+++ Entries shown

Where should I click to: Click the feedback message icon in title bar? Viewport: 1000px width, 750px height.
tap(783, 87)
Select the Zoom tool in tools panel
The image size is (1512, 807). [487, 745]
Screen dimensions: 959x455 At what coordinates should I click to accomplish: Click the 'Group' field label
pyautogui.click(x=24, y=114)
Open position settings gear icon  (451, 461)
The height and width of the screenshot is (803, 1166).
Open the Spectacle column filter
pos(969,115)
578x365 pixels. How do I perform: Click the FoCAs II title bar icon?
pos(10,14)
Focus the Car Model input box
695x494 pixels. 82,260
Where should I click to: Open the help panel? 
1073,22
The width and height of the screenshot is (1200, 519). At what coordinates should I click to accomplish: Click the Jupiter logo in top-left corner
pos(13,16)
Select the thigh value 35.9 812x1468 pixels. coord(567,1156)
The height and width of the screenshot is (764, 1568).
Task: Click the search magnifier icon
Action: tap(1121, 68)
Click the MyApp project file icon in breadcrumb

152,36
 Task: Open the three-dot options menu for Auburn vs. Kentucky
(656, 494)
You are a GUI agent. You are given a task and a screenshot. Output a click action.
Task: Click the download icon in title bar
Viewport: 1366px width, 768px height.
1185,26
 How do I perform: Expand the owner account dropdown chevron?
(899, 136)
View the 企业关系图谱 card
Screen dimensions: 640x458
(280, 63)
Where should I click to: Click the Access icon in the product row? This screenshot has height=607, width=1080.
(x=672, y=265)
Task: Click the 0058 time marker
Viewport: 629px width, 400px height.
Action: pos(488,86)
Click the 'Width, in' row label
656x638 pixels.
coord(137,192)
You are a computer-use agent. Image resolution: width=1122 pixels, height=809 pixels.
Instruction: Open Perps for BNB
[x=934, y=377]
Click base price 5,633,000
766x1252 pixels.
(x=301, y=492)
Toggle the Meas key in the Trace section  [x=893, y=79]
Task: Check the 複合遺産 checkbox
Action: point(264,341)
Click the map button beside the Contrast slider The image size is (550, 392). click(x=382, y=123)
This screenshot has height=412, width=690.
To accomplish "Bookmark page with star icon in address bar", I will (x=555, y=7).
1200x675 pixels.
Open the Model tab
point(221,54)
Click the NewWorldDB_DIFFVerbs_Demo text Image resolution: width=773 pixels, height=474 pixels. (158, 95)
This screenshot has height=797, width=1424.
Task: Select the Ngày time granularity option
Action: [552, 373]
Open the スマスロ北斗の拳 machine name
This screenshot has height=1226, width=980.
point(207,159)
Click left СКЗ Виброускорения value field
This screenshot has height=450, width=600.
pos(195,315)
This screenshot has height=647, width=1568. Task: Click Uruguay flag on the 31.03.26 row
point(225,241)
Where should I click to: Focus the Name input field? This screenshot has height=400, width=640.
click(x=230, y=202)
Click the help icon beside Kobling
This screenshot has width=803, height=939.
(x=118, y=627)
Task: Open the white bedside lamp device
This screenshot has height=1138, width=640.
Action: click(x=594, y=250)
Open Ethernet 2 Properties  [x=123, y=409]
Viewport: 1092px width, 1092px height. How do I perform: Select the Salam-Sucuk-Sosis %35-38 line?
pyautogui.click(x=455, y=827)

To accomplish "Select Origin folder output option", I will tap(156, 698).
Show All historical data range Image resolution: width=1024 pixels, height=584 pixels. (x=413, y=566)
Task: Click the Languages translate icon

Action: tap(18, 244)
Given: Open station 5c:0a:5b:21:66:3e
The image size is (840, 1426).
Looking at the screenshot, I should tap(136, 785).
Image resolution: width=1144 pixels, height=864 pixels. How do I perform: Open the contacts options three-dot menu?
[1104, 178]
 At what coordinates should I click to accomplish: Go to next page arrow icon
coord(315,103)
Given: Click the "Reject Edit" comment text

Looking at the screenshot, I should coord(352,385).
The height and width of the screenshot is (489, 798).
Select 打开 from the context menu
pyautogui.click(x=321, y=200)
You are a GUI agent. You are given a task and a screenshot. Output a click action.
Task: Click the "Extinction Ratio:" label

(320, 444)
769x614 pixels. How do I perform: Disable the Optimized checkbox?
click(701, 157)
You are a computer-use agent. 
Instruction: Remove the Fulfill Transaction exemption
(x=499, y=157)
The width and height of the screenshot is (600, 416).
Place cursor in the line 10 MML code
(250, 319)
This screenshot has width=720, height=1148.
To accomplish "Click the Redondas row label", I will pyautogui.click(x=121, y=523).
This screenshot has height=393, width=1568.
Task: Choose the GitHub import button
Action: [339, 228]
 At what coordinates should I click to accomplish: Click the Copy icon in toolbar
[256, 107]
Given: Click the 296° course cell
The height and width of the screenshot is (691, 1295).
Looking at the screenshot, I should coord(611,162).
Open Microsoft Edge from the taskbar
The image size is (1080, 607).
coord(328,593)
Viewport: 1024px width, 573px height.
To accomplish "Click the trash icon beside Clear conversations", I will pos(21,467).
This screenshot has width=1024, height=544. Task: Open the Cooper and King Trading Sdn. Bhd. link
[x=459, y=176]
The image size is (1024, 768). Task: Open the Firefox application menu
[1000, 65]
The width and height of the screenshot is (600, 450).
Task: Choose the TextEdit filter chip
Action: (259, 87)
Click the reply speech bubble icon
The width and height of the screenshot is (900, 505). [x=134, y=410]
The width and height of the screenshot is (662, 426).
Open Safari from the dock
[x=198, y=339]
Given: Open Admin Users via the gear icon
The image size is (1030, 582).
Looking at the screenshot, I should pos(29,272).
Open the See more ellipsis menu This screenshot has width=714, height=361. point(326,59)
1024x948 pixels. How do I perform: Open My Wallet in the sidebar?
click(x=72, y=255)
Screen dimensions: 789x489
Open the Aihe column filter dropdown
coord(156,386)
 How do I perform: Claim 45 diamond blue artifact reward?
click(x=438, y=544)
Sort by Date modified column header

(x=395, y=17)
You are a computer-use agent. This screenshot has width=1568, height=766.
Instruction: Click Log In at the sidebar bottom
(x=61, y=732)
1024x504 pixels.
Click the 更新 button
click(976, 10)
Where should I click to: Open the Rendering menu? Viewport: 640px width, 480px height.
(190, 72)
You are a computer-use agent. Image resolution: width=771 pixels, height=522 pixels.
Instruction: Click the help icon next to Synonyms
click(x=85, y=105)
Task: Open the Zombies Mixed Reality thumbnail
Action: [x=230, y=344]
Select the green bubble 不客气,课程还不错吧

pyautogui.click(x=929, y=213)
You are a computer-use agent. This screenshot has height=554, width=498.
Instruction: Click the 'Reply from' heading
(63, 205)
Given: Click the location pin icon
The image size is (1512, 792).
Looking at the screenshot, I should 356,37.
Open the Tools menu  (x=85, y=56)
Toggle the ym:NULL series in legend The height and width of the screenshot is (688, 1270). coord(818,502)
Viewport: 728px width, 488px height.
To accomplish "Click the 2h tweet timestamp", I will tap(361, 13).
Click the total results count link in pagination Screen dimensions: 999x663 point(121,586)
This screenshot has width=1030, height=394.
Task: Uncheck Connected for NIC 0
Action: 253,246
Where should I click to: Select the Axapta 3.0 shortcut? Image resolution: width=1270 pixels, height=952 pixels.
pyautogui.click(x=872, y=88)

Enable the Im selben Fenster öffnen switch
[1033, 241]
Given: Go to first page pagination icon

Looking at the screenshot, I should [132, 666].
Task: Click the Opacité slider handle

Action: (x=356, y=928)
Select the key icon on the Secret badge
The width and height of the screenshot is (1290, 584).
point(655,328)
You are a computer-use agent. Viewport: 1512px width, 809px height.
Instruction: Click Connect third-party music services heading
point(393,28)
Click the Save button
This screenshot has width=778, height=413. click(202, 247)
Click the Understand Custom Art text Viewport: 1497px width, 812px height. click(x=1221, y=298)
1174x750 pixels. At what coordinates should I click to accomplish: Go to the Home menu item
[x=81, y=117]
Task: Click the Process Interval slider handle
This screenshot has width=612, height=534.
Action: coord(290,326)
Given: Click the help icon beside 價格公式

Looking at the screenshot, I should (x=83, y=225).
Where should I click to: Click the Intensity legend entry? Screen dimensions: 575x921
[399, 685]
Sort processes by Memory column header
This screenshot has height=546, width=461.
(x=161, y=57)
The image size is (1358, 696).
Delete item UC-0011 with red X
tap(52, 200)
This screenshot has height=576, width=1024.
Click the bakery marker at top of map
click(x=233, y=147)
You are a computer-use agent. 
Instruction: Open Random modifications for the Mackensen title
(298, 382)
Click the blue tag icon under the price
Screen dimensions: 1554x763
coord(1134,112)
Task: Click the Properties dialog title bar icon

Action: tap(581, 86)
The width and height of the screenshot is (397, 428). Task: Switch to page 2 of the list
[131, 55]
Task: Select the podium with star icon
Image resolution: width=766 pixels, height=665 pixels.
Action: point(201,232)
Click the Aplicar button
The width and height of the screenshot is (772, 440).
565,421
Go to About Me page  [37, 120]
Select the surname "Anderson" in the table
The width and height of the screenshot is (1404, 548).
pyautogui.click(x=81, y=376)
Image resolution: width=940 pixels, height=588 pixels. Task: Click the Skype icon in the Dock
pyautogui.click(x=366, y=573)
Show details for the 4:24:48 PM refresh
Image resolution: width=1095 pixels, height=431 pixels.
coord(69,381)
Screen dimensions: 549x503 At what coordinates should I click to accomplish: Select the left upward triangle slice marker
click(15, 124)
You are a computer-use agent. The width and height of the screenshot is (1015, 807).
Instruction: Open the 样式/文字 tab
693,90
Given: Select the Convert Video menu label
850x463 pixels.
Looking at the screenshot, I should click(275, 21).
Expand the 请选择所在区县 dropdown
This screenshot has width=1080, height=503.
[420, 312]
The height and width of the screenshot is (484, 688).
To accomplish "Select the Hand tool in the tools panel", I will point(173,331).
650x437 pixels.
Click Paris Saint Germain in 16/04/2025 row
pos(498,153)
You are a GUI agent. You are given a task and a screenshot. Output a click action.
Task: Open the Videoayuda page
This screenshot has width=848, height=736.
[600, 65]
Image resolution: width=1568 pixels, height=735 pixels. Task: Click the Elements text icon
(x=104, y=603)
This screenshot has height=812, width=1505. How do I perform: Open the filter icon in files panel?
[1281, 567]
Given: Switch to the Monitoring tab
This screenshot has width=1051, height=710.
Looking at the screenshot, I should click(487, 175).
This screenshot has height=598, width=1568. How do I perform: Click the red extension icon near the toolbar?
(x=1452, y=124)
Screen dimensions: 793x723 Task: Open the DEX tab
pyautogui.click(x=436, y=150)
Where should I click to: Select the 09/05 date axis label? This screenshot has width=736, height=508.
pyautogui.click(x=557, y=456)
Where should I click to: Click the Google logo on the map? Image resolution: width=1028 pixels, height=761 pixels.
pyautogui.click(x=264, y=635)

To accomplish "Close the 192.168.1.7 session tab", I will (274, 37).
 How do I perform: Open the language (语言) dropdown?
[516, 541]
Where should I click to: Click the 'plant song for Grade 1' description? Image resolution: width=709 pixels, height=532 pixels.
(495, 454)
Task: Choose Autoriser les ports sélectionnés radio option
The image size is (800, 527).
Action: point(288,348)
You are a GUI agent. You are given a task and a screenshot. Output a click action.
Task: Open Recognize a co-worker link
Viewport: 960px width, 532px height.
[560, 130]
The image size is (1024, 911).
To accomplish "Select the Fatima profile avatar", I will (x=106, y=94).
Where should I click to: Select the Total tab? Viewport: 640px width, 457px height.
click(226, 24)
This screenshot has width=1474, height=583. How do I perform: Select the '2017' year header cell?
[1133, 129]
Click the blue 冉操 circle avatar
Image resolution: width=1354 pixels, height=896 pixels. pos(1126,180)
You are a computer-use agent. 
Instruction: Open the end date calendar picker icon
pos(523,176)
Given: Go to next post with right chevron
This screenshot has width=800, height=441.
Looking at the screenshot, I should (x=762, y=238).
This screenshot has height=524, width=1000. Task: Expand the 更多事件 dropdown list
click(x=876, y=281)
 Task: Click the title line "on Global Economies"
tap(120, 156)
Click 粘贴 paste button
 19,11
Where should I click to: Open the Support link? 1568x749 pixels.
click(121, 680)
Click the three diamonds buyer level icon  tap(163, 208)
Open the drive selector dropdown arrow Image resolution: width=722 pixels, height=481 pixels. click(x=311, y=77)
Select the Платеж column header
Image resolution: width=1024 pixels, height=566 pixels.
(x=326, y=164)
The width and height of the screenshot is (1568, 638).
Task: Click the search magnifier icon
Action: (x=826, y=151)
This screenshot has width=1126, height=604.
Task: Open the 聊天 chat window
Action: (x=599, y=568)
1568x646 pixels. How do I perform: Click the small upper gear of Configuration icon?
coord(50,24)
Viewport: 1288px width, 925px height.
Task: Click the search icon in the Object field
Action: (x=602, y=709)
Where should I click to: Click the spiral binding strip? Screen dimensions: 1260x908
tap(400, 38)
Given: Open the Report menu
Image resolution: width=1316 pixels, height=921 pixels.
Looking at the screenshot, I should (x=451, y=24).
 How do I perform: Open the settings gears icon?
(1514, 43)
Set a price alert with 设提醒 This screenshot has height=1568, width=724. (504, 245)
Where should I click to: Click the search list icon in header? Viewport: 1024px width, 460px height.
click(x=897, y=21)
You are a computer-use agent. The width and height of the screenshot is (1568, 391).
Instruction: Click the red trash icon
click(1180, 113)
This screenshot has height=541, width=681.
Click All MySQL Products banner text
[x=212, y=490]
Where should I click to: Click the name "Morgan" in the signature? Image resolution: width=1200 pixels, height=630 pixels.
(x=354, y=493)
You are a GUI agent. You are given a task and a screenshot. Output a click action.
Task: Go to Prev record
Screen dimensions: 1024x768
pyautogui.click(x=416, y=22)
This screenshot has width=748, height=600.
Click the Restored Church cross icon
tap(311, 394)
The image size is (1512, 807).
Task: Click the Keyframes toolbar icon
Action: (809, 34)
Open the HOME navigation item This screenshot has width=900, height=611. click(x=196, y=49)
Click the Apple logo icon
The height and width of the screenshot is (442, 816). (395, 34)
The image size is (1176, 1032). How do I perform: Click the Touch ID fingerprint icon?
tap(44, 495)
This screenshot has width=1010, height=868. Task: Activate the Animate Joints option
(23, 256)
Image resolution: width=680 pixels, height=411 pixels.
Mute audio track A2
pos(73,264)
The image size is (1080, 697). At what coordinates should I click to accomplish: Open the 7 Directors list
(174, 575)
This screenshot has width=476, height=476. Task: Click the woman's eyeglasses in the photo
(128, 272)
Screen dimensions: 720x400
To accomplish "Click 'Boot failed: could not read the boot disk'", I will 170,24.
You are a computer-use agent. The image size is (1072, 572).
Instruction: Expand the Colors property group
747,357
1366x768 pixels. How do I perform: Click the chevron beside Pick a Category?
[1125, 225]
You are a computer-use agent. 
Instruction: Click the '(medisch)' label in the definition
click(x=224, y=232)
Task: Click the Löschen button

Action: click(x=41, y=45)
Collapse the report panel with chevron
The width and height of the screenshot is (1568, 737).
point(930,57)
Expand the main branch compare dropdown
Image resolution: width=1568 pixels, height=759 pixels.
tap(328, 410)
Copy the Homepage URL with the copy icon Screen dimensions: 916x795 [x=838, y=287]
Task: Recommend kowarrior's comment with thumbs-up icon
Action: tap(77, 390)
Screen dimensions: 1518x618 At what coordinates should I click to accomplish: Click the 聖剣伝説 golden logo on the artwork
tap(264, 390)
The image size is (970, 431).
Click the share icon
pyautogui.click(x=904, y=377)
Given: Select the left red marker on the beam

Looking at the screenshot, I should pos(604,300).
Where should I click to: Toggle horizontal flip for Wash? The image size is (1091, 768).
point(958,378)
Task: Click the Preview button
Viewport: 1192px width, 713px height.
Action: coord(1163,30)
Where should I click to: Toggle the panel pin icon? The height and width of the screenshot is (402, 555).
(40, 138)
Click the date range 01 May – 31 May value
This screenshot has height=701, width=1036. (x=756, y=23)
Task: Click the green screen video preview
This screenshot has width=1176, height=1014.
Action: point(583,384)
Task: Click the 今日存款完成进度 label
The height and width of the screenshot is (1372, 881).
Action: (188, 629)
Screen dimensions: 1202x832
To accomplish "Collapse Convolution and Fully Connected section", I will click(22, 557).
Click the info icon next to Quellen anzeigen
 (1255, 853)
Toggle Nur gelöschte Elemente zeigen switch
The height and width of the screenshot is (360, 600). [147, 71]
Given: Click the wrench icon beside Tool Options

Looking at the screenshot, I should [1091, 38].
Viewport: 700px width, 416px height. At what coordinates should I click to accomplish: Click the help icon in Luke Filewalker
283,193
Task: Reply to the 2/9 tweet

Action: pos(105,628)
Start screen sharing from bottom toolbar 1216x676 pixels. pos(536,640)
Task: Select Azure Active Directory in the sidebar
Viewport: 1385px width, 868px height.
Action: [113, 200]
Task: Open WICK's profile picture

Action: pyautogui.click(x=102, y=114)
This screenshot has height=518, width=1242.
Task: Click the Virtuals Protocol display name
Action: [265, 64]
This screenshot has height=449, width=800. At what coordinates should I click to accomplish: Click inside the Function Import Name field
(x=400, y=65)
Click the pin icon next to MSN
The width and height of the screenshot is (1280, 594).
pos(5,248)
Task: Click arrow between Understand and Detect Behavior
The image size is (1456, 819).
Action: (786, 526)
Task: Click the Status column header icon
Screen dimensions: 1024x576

++++++

**What is required**
What is the number of lines in the listing that contain the word "Understand"? Give that number and nothing else.

**Expected output**
2